▶ _Exercise details_: Write every record out again exactly as shown below.

▶ _Records from a dataset_:

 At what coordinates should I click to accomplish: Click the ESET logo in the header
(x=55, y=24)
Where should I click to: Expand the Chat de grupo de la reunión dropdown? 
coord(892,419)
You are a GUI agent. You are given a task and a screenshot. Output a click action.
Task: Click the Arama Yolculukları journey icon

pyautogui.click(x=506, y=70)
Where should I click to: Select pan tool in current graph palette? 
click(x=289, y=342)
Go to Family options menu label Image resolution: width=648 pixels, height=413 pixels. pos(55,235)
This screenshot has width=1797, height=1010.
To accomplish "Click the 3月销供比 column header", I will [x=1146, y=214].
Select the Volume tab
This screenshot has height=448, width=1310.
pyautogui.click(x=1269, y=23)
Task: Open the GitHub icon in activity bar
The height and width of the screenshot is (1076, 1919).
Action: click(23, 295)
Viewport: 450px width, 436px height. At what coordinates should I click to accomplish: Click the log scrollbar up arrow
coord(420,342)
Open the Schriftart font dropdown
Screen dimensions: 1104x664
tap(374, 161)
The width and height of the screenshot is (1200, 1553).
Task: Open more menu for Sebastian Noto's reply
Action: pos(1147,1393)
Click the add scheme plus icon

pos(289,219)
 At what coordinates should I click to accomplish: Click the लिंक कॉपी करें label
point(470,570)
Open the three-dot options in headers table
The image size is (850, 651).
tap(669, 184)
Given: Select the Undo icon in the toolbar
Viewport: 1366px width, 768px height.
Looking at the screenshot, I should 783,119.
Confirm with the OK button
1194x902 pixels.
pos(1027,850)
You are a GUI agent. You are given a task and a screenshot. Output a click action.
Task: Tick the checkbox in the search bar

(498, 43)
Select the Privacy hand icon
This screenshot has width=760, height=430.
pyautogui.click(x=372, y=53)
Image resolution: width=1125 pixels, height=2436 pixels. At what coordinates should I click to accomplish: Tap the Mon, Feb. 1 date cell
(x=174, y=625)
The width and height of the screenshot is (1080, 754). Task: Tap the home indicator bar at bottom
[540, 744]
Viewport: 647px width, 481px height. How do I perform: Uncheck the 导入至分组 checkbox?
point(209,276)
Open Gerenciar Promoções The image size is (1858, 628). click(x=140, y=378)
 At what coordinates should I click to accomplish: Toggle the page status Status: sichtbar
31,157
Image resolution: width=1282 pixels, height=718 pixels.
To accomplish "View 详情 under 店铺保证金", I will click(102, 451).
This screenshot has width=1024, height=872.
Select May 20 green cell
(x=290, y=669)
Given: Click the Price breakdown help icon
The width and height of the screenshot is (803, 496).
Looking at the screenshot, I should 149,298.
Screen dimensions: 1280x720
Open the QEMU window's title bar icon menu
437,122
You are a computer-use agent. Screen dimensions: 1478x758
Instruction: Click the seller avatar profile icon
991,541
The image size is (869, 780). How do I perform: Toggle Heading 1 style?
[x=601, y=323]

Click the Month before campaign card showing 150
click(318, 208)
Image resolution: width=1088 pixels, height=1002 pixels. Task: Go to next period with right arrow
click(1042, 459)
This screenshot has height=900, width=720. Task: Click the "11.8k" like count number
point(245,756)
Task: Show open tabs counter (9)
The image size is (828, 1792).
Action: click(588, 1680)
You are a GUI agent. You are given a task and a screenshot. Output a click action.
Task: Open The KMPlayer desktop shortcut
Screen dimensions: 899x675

▶ _Finished task_:
 At what coordinates should I click to accomplish: Click the ESET logo in the header
(x=55, y=24)
Where should I click to: Expand the Chat de grupo de la reunión dropdown? 
coord(892,419)
You are a GUI agent. You are given a task and a screenshot. Output a click action.
Task: Click the Arama Yolculukları journey icon

pyautogui.click(x=506, y=70)
Where should I click to: Select pan tool in current graph palette? 
click(x=289, y=342)
Go to Family options menu label Image resolution: width=648 pixels, height=413 pixels. pos(55,235)
This screenshot has width=1797, height=1010.
To accomplish "Click the 3月销供比 column header", I will [x=1146, y=214].
Select the Volume tab
This screenshot has height=448, width=1310.
pyautogui.click(x=1269, y=23)
Task: Open the GitHub icon in activity bar
The height and width of the screenshot is (1076, 1919).
Action: click(23, 295)
Viewport: 450px width, 436px height. At what coordinates should I click to accomplish: Click the log scrollbar up arrow
coord(420,342)
Open the Schriftart font dropdown
Screen dimensions: 1104x664
tap(374, 161)
The width and height of the screenshot is (1200, 1553).
Task: Open more menu for Sebastian Noto's reply
Action: pos(1147,1393)
Click the add scheme plus icon

pos(289,219)
 At what coordinates should I click to accomplish: Click the लिंक कॉपी करें label
point(470,570)
Open the three-dot options in headers table
The image size is (850, 651).
tap(669, 184)
Given: Select the Undo icon in the toolbar
Viewport: 1366px width, 768px height.
Looking at the screenshot, I should 783,119.
Confirm with the OK button
1194x902 pixels.
pos(1027,850)
You are a GUI agent. You are given a task and a screenshot. Output a click action.
Task: Tick the checkbox in the search bar

(498, 43)
Select the Privacy hand icon
This screenshot has width=760, height=430.
pyautogui.click(x=372, y=53)
Image resolution: width=1125 pixels, height=2436 pixels. At what coordinates should I click to accomplish: Tap the Mon, Feb. 1 date cell
(x=174, y=625)
The width and height of the screenshot is (1080, 754). Task: Tap the home indicator bar at bottom
[540, 744]
Viewport: 647px width, 481px height. How do I perform: Uncheck the 导入至分组 checkbox?
point(209,276)
Open Gerenciar Promoções The image size is (1858, 628). click(x=140, y=378)
 At what coordinates should I click to accomplish: Toggle the page status Status: sichtbar
31,157
Image resolution: width=1282 pixels, height=718 pixels.
To accomplish "View 详情 under 店铺保证金", I will click(102, 451).
This screenshot has width=1024, height=872.
Select May 20 green cell
(x=290, y=669)
Given: Click the Price breakdown help icon
The width and height of the screenshot is (803, 496).
Looking at the screenshot, I should 149,298.
Screen dimensions: 1280x720
Open the QEMU window's title bar icon menu
437,122
You are a computer-use agent. Screen dimensions: 1478x758
Instruction: Click the seller avatar profile icon
991,541
The image size is (869, 780). How do I perform: Toggle Heading 1 style?
[x=601, y=323]

Click the Month before campaign card showing 150
click(318, 208)
Image resolution: width=1088 pixels, height=1002 pixels. Task: Go to next period with right arrow
click(1042, 459)
This screenshot has height=900, width=720. Task: Click the "11.8k" like count number
point(245,756)
Task: Show open tabs counter (9)
The image size is (828, 1792).
Action: click(588, 1680)
You are a GUI agent. You are given a task and a screenshot. Output a click action.
Task: Open The KMPlayer desktop shortcut
Screen dimensions: 899x675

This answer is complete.